# WORK TASK
Whatever appears in the records, write it out again exactly.

Stored items
========================================

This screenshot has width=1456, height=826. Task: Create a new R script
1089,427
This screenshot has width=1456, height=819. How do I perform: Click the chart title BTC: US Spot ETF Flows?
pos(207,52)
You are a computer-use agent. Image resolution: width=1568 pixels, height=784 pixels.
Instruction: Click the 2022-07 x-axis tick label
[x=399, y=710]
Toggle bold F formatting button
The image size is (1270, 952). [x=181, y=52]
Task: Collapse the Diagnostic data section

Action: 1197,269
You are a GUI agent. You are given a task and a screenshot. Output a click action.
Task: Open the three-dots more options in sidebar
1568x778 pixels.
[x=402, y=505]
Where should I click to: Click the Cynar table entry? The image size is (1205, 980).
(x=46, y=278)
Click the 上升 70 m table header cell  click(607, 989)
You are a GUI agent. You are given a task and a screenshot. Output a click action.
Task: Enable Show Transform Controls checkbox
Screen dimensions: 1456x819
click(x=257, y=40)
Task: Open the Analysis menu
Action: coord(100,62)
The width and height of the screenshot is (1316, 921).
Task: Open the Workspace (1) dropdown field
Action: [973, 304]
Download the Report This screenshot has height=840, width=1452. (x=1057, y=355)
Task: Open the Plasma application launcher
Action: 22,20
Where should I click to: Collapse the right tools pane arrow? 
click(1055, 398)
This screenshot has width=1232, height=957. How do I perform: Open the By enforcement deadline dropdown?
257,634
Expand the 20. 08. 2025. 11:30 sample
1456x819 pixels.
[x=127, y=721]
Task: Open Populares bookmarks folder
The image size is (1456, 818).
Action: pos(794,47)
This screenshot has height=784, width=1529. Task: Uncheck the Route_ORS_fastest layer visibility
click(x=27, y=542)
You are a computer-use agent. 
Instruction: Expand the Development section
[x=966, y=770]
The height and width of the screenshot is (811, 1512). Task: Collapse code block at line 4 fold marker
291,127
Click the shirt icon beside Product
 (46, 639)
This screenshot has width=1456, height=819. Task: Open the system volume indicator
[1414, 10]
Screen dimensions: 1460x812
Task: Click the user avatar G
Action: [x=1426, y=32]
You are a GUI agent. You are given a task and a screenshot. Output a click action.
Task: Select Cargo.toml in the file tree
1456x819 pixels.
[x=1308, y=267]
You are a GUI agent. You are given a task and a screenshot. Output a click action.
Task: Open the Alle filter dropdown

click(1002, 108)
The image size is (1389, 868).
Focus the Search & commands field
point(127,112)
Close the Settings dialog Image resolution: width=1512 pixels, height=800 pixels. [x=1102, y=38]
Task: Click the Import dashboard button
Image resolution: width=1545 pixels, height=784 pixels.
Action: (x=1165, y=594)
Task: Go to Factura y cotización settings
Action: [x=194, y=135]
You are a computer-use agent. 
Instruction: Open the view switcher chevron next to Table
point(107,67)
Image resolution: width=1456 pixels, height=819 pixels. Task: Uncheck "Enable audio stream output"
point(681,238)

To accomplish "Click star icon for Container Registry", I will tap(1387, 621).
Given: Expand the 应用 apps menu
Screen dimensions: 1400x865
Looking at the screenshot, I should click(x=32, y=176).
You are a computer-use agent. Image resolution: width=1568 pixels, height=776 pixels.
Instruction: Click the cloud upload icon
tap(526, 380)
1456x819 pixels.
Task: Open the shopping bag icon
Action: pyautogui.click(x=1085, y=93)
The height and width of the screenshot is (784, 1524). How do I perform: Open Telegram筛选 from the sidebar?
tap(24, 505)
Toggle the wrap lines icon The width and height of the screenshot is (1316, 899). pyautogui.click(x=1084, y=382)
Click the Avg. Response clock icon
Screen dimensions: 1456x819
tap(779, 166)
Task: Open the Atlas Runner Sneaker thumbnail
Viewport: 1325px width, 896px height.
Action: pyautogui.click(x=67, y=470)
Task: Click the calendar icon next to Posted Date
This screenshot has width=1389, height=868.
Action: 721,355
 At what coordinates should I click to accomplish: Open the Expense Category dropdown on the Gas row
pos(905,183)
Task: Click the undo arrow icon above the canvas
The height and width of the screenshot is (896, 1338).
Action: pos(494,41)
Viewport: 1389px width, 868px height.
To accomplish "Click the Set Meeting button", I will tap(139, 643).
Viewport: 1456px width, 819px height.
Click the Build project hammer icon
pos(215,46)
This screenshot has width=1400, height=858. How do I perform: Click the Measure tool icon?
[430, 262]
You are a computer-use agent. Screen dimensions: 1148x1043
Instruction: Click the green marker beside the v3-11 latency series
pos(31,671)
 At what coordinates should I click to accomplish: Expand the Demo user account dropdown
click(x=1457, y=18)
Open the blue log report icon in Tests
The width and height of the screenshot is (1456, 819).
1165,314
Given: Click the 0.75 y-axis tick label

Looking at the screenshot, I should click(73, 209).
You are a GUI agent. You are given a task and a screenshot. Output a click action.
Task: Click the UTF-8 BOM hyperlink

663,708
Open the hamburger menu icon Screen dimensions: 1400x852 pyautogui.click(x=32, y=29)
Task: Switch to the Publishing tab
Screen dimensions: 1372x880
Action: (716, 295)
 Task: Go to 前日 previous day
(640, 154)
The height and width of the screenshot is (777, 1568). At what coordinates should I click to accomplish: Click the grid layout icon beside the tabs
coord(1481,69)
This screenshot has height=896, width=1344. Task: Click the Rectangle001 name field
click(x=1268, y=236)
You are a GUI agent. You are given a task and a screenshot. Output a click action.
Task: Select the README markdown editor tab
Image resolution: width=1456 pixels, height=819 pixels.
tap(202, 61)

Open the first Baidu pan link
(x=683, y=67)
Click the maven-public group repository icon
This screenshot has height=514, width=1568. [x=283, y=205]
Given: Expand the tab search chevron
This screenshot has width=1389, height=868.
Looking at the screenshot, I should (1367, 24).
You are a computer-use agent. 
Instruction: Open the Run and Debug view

========================================

# ANSWER TO THIS PROBLEM
This screenshot has width=1456, height=826. Task: Create a new R script
1089,427
This screenshot has width=1456, height=819. How do I perform: Click the chart title BTC: US Spot ETF Flows?
pos(207,52)
You are a computer-use agent. Image resolution: width=1568 pixels, height=784 pixels.
Instruction: Click the 2022-07 x-axis tick label
[x=399, y=710]
Toggle bold F formatting button
The image size is (1270, 952). [x=181, y=52]
Task: Collapse the Diagnostic data section

Action: 1197,269
You are a GUI agent. You are given a task and a screenshot. Output a click action.
Task: Open the three-dots more options in sidebar
1568x778 pixels.
[x=402, y=505]
Where should I click to: Click the Cynar table entry? The image size is (1205, 980).
(x=46, y=278)
Click the 上升 70 m table header cell  click(607, 989)
You are a GUI agent. You are given a task and a screenshot. Output a click action.
Task: Enable Show Transform Controls checkbox
Screen dimensions: 1456x819
click(x=257, y=40)
Task: Open the Analysis menu
Action: coord(100,62)
The width and height of the screenshot is (1316, 921).
Task: Open the Workspace (1) dropdown field
Action: [973, 304]
Download the Report This screenshot has height=840, width=1452. (x=1057, y=355)
Task: Open the Plasma application launcher
Action: 22,20
Where should I click to: Collapse the right tools pane arrow? 
click(1055, 398)
This screenshot has width=1232, height=957. How do I perform: Open the By enforcement deadline dropdown?
257,634
Expand the 20. 08. 2025. 11:30 sample
1456x819 pixels.
[x=127, y=721]
Task: Open Populares bookmarks folder
The image size is (1456, 818).
Action: pos(794,47)
This screenshot has height=784, width=1529. Task: Uncheck the Route_ORS_fastest layer visibility
click(x=27, y=542)
You are a computer-use agent. 
Instruction: Expand the Development section
[x=966, y=770]
The height and width of the screenshot is (811, 1512). Task: Collapse code block at line 4 fold marker
291,127
Click the shirt icon beside Product
 (46, 639)
This screenshot has width=1456, height=819. Task: Open the system volume indicator
[1414, 10]
Screen dimensions: 1460x812
Task: Click the user avatar G
Action: [x=1426, y=32]
You are a GUI agent. You are given a task and a screenshot. Output a click action.
Task: Select Cargo.toml in the file tree
1456x819 pixels.
[x=1308, y=267]
You are a GUI agent. You are given a task and a screenshot. Output a click action.
Task: Open the Alle filter dropdown

click(1002, 108)
The image size is (1389, 868).
Focus the Search & commands field
point(127,112)
Close the Settings dialog Image resolution: width=1512 pixels, height=800 pixels. [x=1102, y=38]
Task: Click the Import dashboard button
Image resolution: width=1545 pixels, height=784 pixels.
Action: (x=1165, y=594)
Task: Go to Factura y cotización settings
Action: [x=194, y=135]
You are a computer-use agent. 
Instruction: Open the view switcher chevron next to Table
point(107,67)
Image resolution: width=1456 pixels, height=819 pixels. Task: Uncheck "Enable audio stream output"
point(681,238)

To accomplish "Click star icon for Container Registry", I will tap(1387, 621).
Given: Expand the 应用 apps menu
Screen dimensions: 1400x865
Looking at the screenshot, I should click(x=32, y=176).
You are a computer-use agent. Image resolution: width=1568 pixels, height=776 pixels.
Instruction: Click the cloud upload icon
tap(526, 380)
1456x819 pixels.
Task: Open the shopping bag icon
Action: pyautogui.click(x=1085, y=93)
The height and width of the screenshot is (784, 1524). How do I perform: Open Telegram筛选 from the sidebar?
tap(24, 505)
Toggle the wrap lines icon The width and height of the screenshot is (1316, 899). pyautogui.click(x=1084, y=382)
Click the Avg. Response clock icon
Screen dimensions: 1456x819
tap(779, 166)
Task: Open the Atlas Runner Sneaker thumbnail
Viewport: 1325px width, 896px height.
Action: pyautogui.click(x=67, y=470)
Task: Click the calendar icon next to Posted Date
This screenshot has width=1389, height=868.
Action: 721,355
 At what coordinates should I click to accomplish: Open the Expense Category dropdown on the Gas row
pos(905,183)
Task: Click the undo arrow icon above the canvas
The height and width of the screenshot is (896, 1338).
Action: pos(494,41)
Viewport: 1389px width, 868px height.
To accomplish "Click the Set Meeting button", I will tap(139, 643).
Viewport: 1456px width, 819px height.
Click the Build project hammer icon
pos(215,46)
This screenshot has width=1400, height=858. How do I perform: Click the Measure tool icon?
[430, 262]
You are a computer-use agent. Screen dimensions: 1148x1043
Instruction: Click the green marker beside the v3-11 latency series
pos(31,671)
 At what coordinates should I click to accomplish: Expand the Demo user account dropdown
click(x=1457, y=18)
Open the blue log report icon in Tests
The width and height of the screenshot is (1456, 819).
1165,314
Given: Click the 0.75 y-axis tick label

Looking at the screenshot, I should click(73, 209).
You are a GUI agent. You are given a task and a screenshot. Output a click action.
Task: Click the UTF-8 BOM hyperlink

663,708
Open the hamburger menu icon Screen dimensions: 1400x852 pyautogui.click(x=32, y=29)
Task: Switch to the Publishing tab
Screen dimensions: 1372x880
Action: (716, 295)
 Task: Go to 前日 previous day
(640, 154)
The height and width of the screenshot is (777, 1568). At what coordinates should I click to accomplish: Click the grid layout icon beside the tabs
coord(1481,69)
This screenshot has height=896, width=1344. Task: Click the Rectangle001 name field
click(x=1268, y=236)
You are a GUI agent. You are given a task and a screenshot. Output a click action.
Task: Select the README markdown editor tab
Image resolution: width=1456 pixels, height=819 pixels.
tap(202, 61)

Open the first Baidu pan link
(x=683, y=67)
Click the maven-public group repository icon
This screenshot has height=514, width=1568. [x=283, y=205]
Given: Expand the tab search chevron
This screenshot has width=1389, height=868.
Looking at the screenshot, I should (1367, 24).
You are a computer-use agent. 
Instruction: Open the Run and Debug view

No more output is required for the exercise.